■ **REQUIREMENT**
Go through the lines below and copy any that hold the string "computer".

Entries taken from a collection:
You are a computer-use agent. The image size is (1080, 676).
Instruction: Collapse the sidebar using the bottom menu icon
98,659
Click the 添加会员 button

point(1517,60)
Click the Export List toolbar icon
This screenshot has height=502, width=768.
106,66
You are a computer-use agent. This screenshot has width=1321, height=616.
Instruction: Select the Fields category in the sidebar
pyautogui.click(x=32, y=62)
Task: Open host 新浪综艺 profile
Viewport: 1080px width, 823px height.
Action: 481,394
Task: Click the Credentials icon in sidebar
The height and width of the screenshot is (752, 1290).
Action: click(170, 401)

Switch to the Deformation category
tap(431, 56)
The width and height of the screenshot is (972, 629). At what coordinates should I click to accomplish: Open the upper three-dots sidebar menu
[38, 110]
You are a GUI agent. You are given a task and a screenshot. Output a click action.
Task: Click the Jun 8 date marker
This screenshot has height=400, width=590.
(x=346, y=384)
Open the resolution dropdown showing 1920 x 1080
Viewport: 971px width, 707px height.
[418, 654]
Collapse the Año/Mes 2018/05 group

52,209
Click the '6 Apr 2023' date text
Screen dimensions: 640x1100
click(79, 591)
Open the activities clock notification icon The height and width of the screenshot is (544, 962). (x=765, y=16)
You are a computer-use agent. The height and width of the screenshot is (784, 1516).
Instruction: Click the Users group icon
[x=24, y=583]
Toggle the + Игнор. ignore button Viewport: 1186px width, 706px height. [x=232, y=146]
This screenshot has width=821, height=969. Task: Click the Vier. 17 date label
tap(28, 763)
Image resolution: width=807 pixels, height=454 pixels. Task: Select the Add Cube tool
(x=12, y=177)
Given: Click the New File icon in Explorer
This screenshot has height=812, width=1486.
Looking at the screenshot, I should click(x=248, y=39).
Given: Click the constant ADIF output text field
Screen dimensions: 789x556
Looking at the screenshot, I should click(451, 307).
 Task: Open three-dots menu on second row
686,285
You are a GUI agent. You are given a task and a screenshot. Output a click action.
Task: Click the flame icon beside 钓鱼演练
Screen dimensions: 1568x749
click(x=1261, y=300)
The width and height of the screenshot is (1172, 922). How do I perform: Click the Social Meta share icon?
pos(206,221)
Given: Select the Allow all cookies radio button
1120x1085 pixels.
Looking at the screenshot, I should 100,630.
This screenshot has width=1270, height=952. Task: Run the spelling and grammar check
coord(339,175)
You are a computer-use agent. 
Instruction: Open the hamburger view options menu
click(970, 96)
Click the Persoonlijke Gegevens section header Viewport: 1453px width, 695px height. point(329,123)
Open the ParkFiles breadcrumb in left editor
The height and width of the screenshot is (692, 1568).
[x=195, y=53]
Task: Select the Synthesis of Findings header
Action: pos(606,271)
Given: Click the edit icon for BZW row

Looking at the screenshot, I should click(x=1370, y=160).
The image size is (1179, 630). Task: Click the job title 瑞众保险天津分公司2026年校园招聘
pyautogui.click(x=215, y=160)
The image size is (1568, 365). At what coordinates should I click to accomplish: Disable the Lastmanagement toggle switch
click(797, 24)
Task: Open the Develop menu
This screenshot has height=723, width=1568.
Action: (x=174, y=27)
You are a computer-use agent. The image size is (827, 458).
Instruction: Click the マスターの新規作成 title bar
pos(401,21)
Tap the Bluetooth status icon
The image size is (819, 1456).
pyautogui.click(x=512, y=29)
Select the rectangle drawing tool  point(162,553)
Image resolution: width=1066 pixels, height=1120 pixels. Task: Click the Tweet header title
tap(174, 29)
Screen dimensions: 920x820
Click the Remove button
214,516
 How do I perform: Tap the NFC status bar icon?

■ **SOLUTION TO THIS EXERCISE**
You are a computer-use agent. The image size is (1080, 676).
You are a computer-use agent. This screenshot has width=1321, height=616.
You are a computer-use agent. The height and width of the screenshot is (784, 1516).
You are a computer-use agent. 
You are a computer-use agent. The image size is (827, 458).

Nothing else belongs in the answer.